Black ops: how HBGary wrote backdoors for the government20/02/2011 21:37
On November 16, 2009, Greg Hoglund, a cofounder of computer security firm HBGary, sent an e-mail to two colleagues. The message came with an attachment, a Microsoft Word file called AL_QAEDA.doc, which had been further compressed and password protected for safety. Its contents were dangerous.
"I got this word doc linked off a dangler site for Al Qaeda peeps," wrote Hoglund. "I think it has a US govvy payload buried inside. Would be neat to [analyze] it and see what it's about. DONT open it unless in a [virtual machine] obviously… DONT let it FONE HOME unless you want black suits landing on your front acre. :-)"
The attached document, which is in English, begins: "LESSON SIXTEEN: ASSASSINATIONS USING POISONS AND COLD STEEL (UK/BM-154 TRANSLATION)."
It purports to be an Al-Qaeda document on dispatching one's enemies with knives (try "the area directly above the genitals"), with ropes ("Choking… there is no other area besides the neck"), with blunt objects ("Top of the stomach, with the end of the stick."), and with hands ("Poking the fingers into one or both eyes and gouging them.").
But the poison recipes, for ricin and other assorted horrific bioweapons, are the main draw. One, purposefully made from a specific combination of spoiled food, requires "about two spoonfuls of fresh excrement." The document praises the effectiveness of the resulting poison: "During the time of the destroyer, Jamal Abdul Nasser, someone who was being severely tortured in prison (he had no connection with Islam), ate some feces after losing sanity from the severity of the torture. A few hours after he ate the feces, he was found dead."
The purported Al-Qaeda document
According to Hoglund, the recipes came with a side dish, a specially crafted piece of malware meant to infect Al-Qaeda computers. Is the US government in the position of deploying the hacker's darkest tools—rootkits, computer viruses, trojan horses, and the like? Of course it is, and Hoglund was well-positioned to know just how common the practice had become. Indeed, he and his company helped to develop these electronic weapons.
Thanks to a cache of HBGary e-mails leaked by the hacker collective Anonymous, we have at least a small glimpse through a dirty window into the process by which tax dollars enter the military-industrial complex and emerge as malware.

(Stored data entries)
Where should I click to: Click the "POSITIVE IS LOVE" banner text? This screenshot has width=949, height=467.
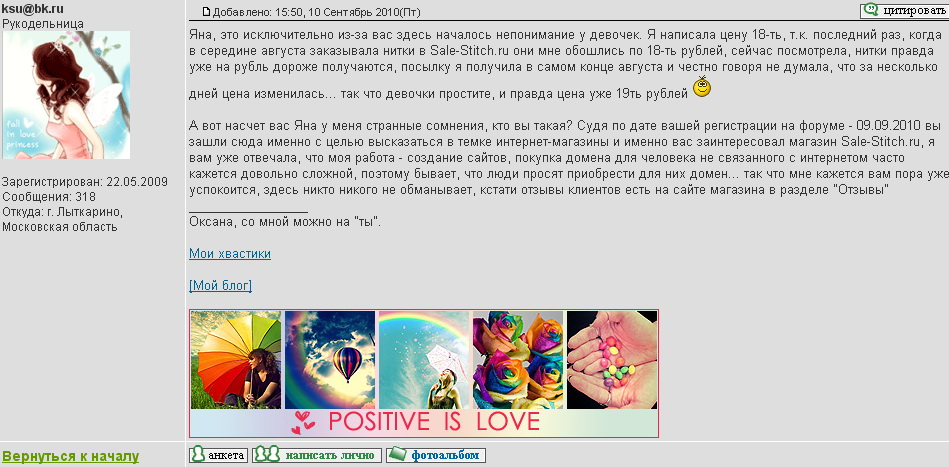click(x=434, y=422)
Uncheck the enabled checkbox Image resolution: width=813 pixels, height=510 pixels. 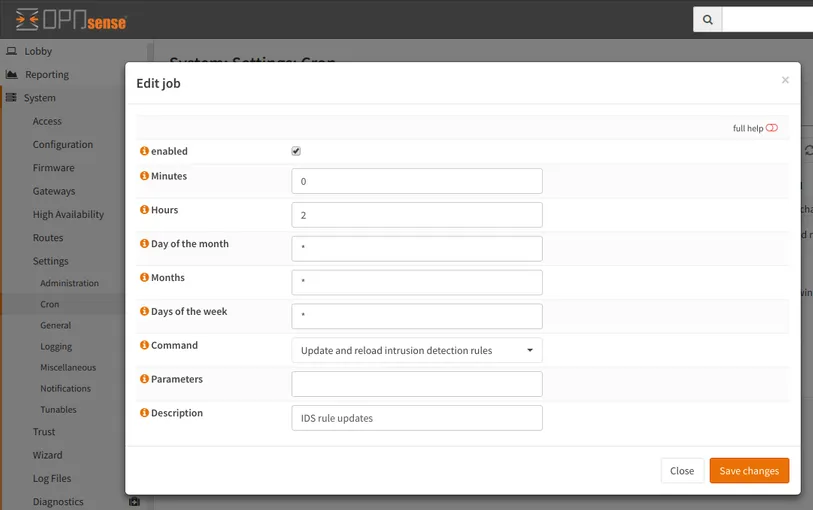[x=296, y=151]
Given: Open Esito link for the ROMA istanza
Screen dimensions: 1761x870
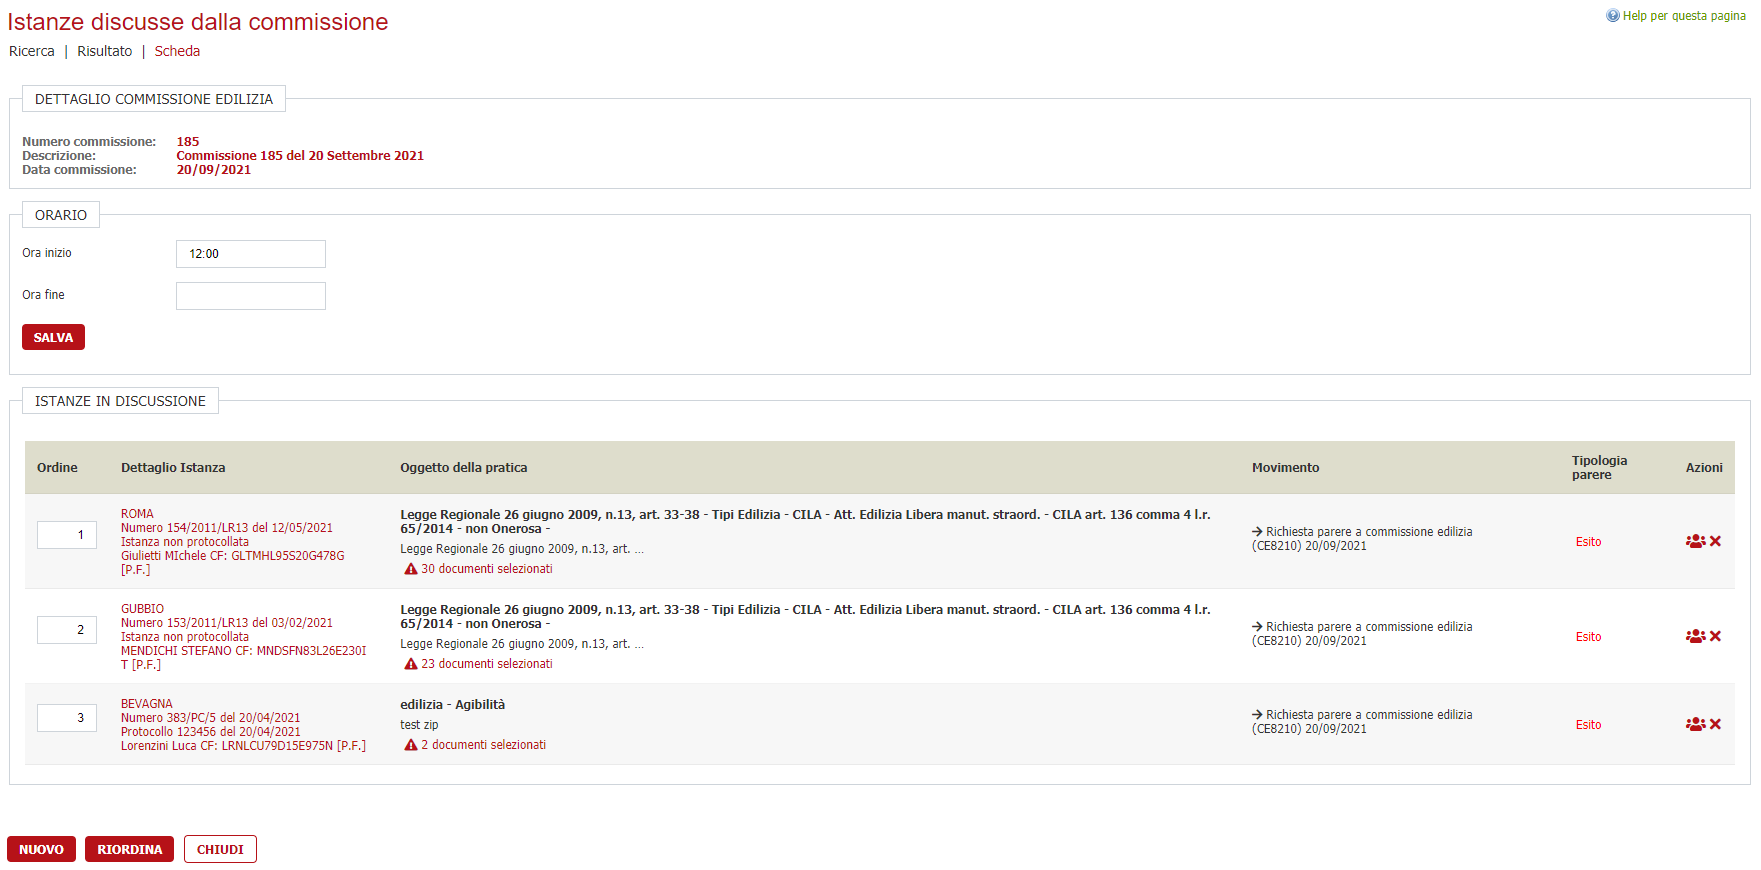Looking at the screenshot, I should click(x=1588, y=542).
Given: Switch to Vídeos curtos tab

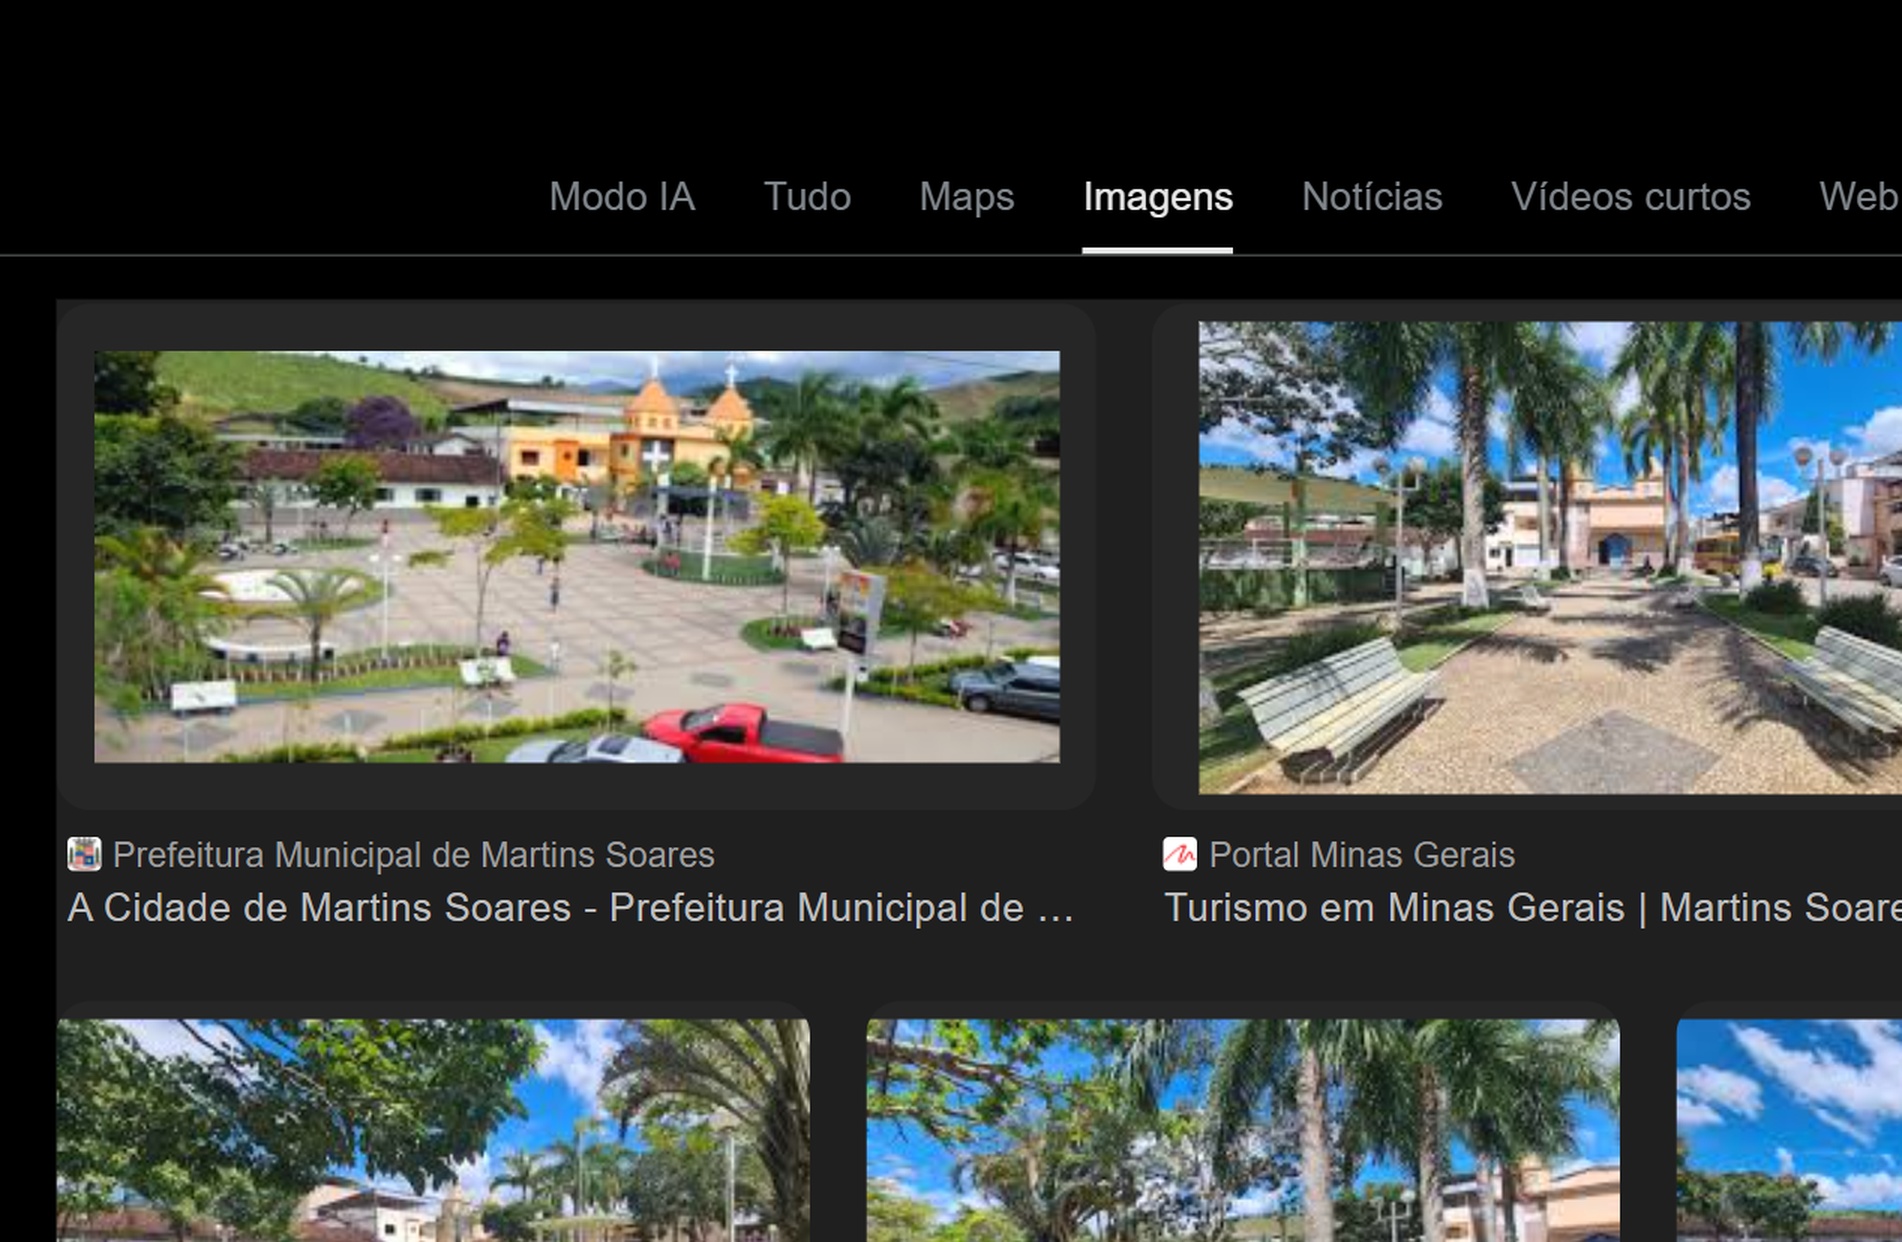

### Problem description
Can you retype the whole HBGary article above, word for word?

### Response to this exercise
Black ops: how HBGary wrote backdoors for the government20/02/2011 21:37
On November 16, 2009, Greg Hoglund, a cofounder of computer security firm HBGary, sent an e-mail to two colleagues. The message came with an attachment, a Microsoft Word file called AL_QAEDA.doc, which had been further compressed and password protected for safety. Its contents were dangerous.
"I got this word doc linked off a dangler site for Al Qaeda peeps," wrote Hoglund. "I think it has a US govvy payload buried inside. Would be neat to [analyze] it and see what it's about. DONT open it unless in a [virtual machine] obviously… DONT let it FONE HOME unless you want black suits landing on your front acre. :-)"
The attached document, which is in English, begins: "LESSON SIXTEEN: ASSASSINATIONS USING POISONS AND COLD STEEL (UK/BM-154 TRANSLATION)."
It purports to be an Al-Qaeda document on dispatching one's enemies with knives (try "the area directly above the genitals"), with ropes ("Choking… there is no other area besides the neck"), with blunt objects ("Top of the stomach, with the end of the stick."), and with hands ("Poking the fingers into one or both eyes and gouging them.").
But the poison recipes, for ricin and other assorted horrific bioweapons, are the main draw. One, purposefully made from a specific combination of spoiled food, requires "about two spoonfuls of fresh excrement." The document praises the effectiveness of the resulting poison: "During the time of the destroyer, Jamal Abdul Nasser, someone who was being severely tortured in prison (he had no connection with Islam), ate some feces after losing sanity from the severity of the torture. A few hours after he ate the feces, he was found dead."
The purported Al-Qaeda document
According to Hoglund, the recipes came with a side dish, a specially crafted piece of malware meant to infect Al-Qaeda computers. Is the US government in the position of deploying the hacker's darkest tools—rootkits, computer viruses, trojan horses, and the like? Of course it is, and Hoglund was well-positioned to know just how common the practice had become. Indeed, he and his company helped to develop these electronic weapons.
Thanks to a cache of HBGary e-mails leaked by the hacker collective Anonymous, we have at least a small glimpse through a dirty window into the process by which tax dollars enter the military-industrial complex and emerge as malware.